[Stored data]
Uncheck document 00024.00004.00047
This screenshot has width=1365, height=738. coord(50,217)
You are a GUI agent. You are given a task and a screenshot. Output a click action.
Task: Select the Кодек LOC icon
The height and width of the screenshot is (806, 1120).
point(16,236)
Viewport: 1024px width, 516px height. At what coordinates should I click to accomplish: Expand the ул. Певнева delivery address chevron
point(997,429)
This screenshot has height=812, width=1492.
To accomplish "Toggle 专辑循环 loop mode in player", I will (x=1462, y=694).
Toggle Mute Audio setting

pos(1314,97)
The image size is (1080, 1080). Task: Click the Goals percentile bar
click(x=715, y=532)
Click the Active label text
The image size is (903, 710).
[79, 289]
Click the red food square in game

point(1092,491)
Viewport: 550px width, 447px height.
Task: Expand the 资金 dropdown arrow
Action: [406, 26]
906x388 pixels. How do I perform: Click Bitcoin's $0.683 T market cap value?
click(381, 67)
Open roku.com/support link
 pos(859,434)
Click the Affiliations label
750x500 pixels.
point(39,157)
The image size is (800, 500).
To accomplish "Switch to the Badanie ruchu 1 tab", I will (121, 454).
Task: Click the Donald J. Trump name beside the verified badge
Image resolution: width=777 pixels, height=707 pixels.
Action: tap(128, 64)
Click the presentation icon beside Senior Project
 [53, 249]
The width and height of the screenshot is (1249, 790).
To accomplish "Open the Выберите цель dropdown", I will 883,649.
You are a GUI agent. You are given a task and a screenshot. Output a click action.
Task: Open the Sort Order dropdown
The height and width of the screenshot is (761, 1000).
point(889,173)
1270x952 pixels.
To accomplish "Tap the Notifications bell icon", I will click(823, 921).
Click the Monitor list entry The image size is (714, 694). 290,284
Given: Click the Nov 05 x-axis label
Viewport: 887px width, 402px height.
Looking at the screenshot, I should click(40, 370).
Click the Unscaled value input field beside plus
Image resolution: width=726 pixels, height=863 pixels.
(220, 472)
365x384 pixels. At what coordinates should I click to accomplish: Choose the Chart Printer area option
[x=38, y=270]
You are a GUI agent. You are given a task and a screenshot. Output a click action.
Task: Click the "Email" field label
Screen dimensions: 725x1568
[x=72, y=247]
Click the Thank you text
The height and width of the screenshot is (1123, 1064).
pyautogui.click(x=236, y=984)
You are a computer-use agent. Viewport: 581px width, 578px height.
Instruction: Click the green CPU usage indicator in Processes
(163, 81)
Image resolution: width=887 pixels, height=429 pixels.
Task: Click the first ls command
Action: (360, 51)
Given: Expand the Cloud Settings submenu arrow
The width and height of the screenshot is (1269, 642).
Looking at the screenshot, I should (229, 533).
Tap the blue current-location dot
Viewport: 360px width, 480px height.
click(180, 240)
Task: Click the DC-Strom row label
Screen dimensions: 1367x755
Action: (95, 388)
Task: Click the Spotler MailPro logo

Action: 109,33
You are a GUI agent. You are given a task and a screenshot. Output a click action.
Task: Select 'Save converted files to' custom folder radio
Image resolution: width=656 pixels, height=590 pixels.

◆ Exercise goal:
Check each line of the data for "will". Copy the lines where it turns up.

◆ Response:
To accomplish "Toggle 专辑循环 loop mode in player", I will (x=1462, y=694).
To accomplish "Switch to the Badanie ruchu 1 tab", I will (121, 454).
To accomplish "Open the Выберите цель dropdown", I will 883,649.
To accomplish "Tap the Notifications bell icon", I will click(823, 921).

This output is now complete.